*REQUEST*. Reproduce word for word the stretch from the start of the entries through the line containing "click(x=31, y=1120)".

Part of a data file
————
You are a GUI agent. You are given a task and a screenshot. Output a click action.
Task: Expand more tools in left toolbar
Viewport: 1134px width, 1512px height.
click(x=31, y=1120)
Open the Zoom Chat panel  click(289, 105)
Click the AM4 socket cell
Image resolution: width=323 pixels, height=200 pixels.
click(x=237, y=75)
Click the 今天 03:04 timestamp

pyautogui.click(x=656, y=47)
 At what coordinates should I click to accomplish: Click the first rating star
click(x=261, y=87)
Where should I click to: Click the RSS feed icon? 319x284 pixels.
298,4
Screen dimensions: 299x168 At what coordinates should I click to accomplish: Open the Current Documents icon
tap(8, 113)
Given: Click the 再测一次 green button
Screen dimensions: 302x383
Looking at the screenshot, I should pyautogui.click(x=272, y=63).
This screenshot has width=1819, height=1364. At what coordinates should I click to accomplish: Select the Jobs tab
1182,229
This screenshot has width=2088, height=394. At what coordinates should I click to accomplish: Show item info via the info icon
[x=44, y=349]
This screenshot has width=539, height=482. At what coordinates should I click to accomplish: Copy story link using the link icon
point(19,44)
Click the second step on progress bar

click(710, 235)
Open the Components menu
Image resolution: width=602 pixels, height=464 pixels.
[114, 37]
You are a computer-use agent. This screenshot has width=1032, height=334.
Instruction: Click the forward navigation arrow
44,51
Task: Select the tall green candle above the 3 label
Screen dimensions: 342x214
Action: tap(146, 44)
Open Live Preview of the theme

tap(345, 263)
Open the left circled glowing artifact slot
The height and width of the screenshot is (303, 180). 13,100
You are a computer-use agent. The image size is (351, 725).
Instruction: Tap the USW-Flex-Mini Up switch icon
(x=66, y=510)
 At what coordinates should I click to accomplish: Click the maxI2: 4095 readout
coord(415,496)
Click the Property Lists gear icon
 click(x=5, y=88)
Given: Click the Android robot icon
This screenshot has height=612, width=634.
————
*EXERCISE RESULT*.
You are a GUI agent. You are given a task and a screenshot. Output a click action.
Task: Expand more tools in left toolbar
Viewport: 1134px width, 1512px height.
click(x=31, y=1120)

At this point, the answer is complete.